- **GOAL OF THE EXERCISE**: Set down all the entries again, word for word.

___ PROVIDED DATA ___

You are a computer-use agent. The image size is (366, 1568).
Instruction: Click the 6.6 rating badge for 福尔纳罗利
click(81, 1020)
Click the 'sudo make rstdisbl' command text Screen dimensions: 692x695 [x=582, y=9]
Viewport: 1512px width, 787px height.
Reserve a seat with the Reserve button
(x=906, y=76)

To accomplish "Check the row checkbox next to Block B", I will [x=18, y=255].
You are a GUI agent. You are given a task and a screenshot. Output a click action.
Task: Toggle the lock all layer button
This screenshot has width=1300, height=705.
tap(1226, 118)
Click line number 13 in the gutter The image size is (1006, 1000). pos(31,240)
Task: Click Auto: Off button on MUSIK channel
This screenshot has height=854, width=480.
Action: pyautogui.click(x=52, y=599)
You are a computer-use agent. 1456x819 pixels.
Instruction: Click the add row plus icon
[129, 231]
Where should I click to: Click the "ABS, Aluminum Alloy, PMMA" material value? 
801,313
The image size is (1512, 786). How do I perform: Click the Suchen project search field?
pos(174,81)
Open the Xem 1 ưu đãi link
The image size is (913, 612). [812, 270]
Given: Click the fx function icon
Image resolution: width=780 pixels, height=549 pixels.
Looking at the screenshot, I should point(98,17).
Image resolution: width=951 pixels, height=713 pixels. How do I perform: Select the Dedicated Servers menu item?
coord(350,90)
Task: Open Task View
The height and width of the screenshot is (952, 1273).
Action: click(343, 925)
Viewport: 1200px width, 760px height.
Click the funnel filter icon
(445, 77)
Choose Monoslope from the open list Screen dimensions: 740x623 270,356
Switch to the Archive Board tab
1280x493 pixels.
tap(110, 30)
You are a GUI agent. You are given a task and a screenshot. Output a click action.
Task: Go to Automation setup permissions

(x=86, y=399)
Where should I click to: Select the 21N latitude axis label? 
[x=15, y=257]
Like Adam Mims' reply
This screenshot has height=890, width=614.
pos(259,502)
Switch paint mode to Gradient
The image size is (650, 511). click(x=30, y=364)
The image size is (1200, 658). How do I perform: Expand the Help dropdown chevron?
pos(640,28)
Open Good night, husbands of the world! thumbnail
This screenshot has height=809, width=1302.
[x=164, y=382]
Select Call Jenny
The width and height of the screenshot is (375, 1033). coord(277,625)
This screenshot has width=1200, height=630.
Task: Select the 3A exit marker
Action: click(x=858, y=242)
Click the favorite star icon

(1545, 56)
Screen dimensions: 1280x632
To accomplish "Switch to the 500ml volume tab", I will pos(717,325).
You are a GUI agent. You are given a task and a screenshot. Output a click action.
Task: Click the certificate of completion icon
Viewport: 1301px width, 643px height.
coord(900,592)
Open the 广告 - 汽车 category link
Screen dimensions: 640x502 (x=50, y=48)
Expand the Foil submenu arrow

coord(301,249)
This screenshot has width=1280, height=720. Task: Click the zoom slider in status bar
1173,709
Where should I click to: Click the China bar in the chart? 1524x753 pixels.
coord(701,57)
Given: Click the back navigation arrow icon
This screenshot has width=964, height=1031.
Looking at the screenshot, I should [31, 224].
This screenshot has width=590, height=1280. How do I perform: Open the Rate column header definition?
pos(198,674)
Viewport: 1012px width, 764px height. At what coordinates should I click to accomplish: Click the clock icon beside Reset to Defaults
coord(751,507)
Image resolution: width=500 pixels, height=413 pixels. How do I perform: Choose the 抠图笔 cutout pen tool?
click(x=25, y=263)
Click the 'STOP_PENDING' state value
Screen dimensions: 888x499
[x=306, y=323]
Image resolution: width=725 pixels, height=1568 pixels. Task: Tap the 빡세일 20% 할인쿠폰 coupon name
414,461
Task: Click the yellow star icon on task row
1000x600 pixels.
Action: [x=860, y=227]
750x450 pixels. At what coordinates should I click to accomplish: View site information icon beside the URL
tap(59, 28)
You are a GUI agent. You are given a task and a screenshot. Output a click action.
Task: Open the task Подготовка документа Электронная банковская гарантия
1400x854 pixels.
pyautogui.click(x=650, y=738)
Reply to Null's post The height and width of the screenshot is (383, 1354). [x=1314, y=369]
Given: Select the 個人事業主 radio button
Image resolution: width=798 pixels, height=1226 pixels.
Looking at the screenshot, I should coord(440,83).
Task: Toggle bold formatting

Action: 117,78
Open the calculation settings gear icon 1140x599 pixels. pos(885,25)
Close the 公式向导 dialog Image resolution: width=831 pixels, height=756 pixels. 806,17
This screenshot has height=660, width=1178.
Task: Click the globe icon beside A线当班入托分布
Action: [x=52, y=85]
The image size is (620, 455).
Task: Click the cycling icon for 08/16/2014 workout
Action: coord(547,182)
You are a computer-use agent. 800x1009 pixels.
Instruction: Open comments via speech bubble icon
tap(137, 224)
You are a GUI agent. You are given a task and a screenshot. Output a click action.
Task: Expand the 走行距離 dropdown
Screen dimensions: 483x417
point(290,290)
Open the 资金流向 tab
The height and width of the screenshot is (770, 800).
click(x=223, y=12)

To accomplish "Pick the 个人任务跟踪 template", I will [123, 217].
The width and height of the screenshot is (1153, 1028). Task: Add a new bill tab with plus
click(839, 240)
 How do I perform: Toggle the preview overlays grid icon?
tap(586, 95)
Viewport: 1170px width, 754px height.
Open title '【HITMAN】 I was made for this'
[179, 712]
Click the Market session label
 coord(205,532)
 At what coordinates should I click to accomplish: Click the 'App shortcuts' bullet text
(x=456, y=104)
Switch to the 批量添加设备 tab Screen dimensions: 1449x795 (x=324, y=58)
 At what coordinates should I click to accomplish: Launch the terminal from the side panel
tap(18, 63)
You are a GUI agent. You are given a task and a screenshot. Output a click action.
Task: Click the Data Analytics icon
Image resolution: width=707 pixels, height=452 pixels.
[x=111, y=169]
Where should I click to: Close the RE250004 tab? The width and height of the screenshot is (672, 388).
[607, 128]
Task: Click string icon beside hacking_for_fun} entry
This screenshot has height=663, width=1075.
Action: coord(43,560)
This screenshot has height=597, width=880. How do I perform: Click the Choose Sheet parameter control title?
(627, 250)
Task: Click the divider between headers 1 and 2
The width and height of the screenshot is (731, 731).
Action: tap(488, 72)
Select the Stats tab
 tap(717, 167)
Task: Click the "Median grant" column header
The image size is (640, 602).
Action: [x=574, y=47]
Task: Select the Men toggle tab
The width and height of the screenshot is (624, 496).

___

- **TASK SOLUTION**:
You are a computer-use agent. The image size is (366, 1568).
Instruction: Click the 6.6 rating badge for 福尔纳罗利
click(81, 1020)
Click the 'sudo make rstdisbl' command text Screen dimensions: 692x695 [x=582, y=9]
Viewport: 1512px width, 787px height.
Reserve a seat with the Reserve button
(x=906, y=76)

To accomplish "Check the row checkbox next to Block B", I will [x=18, y=255].
You are a GUI agent. You are given a task and a screenshot. Output a click action.
Task: Toggle the lock all layer button
This screenshot has width=1300, height=705.
tap(1226, 118)
Click line number 13 in the gutter The image size is (1006, 1000). pos(31,240)
Task: Click Auto: Off button on MUSIK channel
This screenshot has height=854, width=480.
Action: pyautogui.click(x=52, y=599)
You are a computer-use agent. 1456x819 pixels.
Instruction: Click the add row plus icon
[129, 231]
Where should I click to: Click the "ABS, Aluminum Alloy, PMMA" material value? 
801,313
The image size is (1512, 786). How do I perform: Click the Suchen project search field?
pos(174,81)
Open the Xem 1 ưu đãi link
The image size is (913, 612). [812, 270]
Given: Click the fx function icon
Image resolution: width=780 pixels, height=549 pixels.
Looking at the screenshot, I should point(98,17).
Image resolution: width=951 pixels, height=713 pixels. How do I perform: Select the Dedicated Servers menu item?
coord(350,90)
Task: Open Task View
The height and width of the screenshot is (952, 1273).
Action: click(343, 925)
Viewport: 1200px width, 760px height.
Click the funnel filter icon
(445, 77)
Choose Monoslope from the open list Screen dimensions: 740x623 270,356
Switch to the Archive Board tab
1280x493 pixels.
tap(110, 30)
You are a GUI agent. You are given a task and a screenshot. Output a click action.
Task: Go to Automation setup permissions

(x=86, y=399)
Where should I click to: Select the 21N latitude axis label? 
[x=15, y=257]
Like Adam Mims' reply
This screenshot has height=890, width=614.
pos(259,502)
Switch paint mode to Gradient
The image size is (650, 511). click(x=30, y=364)
The image size is (1200, 658). How do I perform: Expand the Help dropdown chevron?
pos(640,28)
Open Good night, husbands of the world! thumbnail
This screenshot has height=809, width=1302.
[x=164, y=382]
Select Call Jenny
The width and height of the screenshot is (375, 1033). coord(277,625)
This screenshot has width=1200, height=630.
Task: Select the 3A exit marker
Action: click(x=858, y=242)
Click the favorite star icon

(1545, 56)
Screen dimensions: 1280x632
To accomplish "Switch to the 500ml volume tab", I will pos(717,325).
You are a GUI agent. You are given a task and a screenshot. Output a click action.
Task: Click the certificate of completion icon
Viewport: 1301px width, 643px height.
coord(900,592)
Open the 广告 - 汽车 category link
Screen dimensions: 640x502 (x=50, y=48)
Expand the Foil submenu arrow

coord(301,249)
This screenshot has width=1280, height=720. Task: Click the zoom slider in status bar
1173,709
Where should I click to: Click the China bar in the chart? 1524x753 pixels.
coord(701,57)
Given: Click the back navigation arrow icon
This screenshot has width=964, height=1031.
Looking at the screenshot, I should [31, 224].
This screenshot has width=590, height=1280. How do I perform: Open the Rate column header definition?
pos(198,674)
Viewport: 1012px width, 764px height. At what coordinates should I click to accomplish: Click the clock icon beside Reset to Defaults
coord(751,507)
Image resolution: width=500 pixels, height=413 pixels. How do I perform: Choose the 抠图笔 cutout pen tool?
click(x=25, y=263)
Click the 'STOP_PENDING' state value
Screen dimensions: 888x499
[x=306, y=323]
Image resolution: width=725 pixels, height=1568 pixels. Task: Tap the 빡세일 20% 할인쿠폰 coupon name
414,461
Task: Click the yellow star icon on task row
1000x600 pixels.
Action: [x=860, y=227]
750x450 pixels. At what coordinates should I click to accomplish: View site information icon beside the URL
tap(59, 28)
You are a GUI agent. You are given a task and a screenshot. Output a click action.
Task: Open the task Подготовка документа Электронная банковская гарантия
1400x854 pixels.
pyautogui.click(x=650, y=738)
Reply to Null's post The height and width of the screenshot is (383, 1354). [x=1314, y=369]
Given: Select the 個人事業主 radio button
Image resolution: width=798 pixels, height=1226 pixels.
Looking at the screenshot, I should coord(440,83).
Task: Toggle bold formatting

Action: 117,78
Open the calculation settings gear icon 1140x599 pixels. pos(885,25)
Close the 公式向导 dialog Image resolution: width=831 pixels, height=756 pixels. 806,17
This screenshot has height=660, width=1178.
Task: Click the globe icon beside A线当班入托分布
Action: [x=52, y=85]
The image size is (620, 455).
Task: Click the cycling icon for 08/16/2014 workout
Action: coord(547,182)
You are a computer-use agent. 800x1009 pixels.
Instruction: Open comments via speech bubble icon
tap(137, 224)
You are a GUI agent. You are given a task and a screenshot. Output a click action.
Task: Expand the 走行距離 dropdown
Screen dimensions: 483x417
point(290,290)
Open the 资金流向 tab
The height and width of the screenshot is (770, 800).
click(x=223, y=12)

To accomplish "Pick the 个人任务跟踪 template", I will [123, 217].
The width and height of the screenshot is (1153, 1028). Task: Add a new bill tab with plus
click(839, 240)
 How do I perform: Toggle the preview overlays grid icon?
tap(586, 95)
Viewport: 1170px width, 754px height.
Open title '【HITMAN】 I was made for this'
[179, 712]
Click the Market session label
 coord(205,532)
 At what coordinates should I click to accomplish: Click the 'App shortcuts' bullet text
(x=456, y=104)
Switch to the 批量添加设备 tab Screen dimensions: 1449x795 (x=324, y=58)
 At what coordinates should I click to accomplish: Launch the terminal from the side panel
tap(18, 63)
You are a GUI agent. You are given a task and a screenshot. Output a click action.
Task: Click the Data Analytics icon
Image resolution: width=707 pixels, height=452 pixels.
[x=111, y=169]
Where should I click to: Close the RE250004 tab? The width and height of the screenshot is (672, 388).
[607, 128]
Task: Click string icon beside hacking_for_fun} entry
This screenshot has height=663, width=1075.
Action: coord(43,560)
This screenshot has height=597, width=880. How do I perform: Click the Choose Sheet parameter control title?
(627, 250)
Task: Click the divider between headers 1 and 2
The width and height of the screenshot is (731, 731).
Action: tap(488, 72)
Select the Stats tab
 tap(717, 167)
Task: Click the "Median grant" column header
The image size is (640, 602).
Action: [x=574, y=47]
Task: Select the Men toggle tab
The width and height of the screenshot is (624, 496).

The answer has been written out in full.